The full set of records must be returned exactly, character for character.

—————

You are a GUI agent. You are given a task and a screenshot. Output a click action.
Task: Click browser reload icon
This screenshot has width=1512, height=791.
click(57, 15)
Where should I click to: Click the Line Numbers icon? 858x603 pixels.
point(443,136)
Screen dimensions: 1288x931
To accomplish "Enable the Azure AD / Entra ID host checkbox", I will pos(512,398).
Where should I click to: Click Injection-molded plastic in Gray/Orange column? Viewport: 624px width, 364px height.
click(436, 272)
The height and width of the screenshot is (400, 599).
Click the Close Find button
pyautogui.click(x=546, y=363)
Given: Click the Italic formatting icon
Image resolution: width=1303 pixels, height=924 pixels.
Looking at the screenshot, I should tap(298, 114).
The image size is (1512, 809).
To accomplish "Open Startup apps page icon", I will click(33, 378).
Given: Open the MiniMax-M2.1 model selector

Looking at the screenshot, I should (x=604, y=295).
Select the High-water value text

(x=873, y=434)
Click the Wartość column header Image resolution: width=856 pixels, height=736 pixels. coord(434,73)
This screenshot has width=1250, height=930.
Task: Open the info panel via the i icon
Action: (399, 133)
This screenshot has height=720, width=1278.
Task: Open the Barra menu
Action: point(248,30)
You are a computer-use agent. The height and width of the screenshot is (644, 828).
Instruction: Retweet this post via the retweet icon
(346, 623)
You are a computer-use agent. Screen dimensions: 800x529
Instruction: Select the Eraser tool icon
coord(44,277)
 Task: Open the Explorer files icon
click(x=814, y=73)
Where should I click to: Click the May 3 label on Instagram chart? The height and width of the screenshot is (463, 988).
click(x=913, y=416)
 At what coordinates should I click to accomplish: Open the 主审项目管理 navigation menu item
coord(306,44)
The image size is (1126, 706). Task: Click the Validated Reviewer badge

—————

ANSWER AREA:
You are a GUI agent. You are given a task and a screenshot. Output a click action.
Task: Click browser reload icon
This screenshot has width=1512, height=791.
click(57, 15)
Where should I click to: Click the Line Numbers icon? 858x603 pixels.
point(443,136)
Screen dimensions: 1288x931
To accomplish "Enable the Azure AD / Entra ID host checkbox", I will pos(512,398).
Where should I click to: Click Injection-molded plastic in Gray/Orange column? Viewport: 624px width, 364px height.
click(436, 272)
The height and width of the screenshot is (400, 599).
Click the Close Find button
pyautogui.click(x=546, y=363)
Given: Click the Italic formatting icon
Image resolution: width=1303 pixels, height=924 pixels.
Looking at the screenshot, I should tap(298, 114).
The image size is (1512, 809).
To accomplish "Open Startup apps page icon", I will click(33, 378).
Given: Open the MiniMax-M2.1 model selector

Looking at the screenshot, I should (x=604, y=295).
Select the High-water value text

(x=873, y=434)
Click the Wartość column header Image resolution: width=856 pixels, height=736 pixels. coord(434,73)
This screenshot has width=1250, height=930.
Task: Open the info panel via the i icon
Action: (399, 133)
This screenshot has height=720, width=1278.
Task: Open the Barra menu
Action: point(248,30)
You are a computer-use agent. The height and width of the screenshot is (644, 828).
Instruction: Retweet this post via the retweet icon
(346, 623)
You are a computer-use agent. Screen dimensions: 800x529
Instruction: Select the Eraser tool icon
coord(44,277)
 Task: Open the Explorer files icon
click(x=814, y=73)
Where should I click to: Click the May 3 label on Instagram chart? The height and width of the screenshot is (463, 988).
click(x=913, y=416)
 At what coordinates should I click to accomplish: Open the 主审项目管理 navigation menu item
coord(306,44)
The image size is (1126, 706). Task: Click the Validated Reviewer badge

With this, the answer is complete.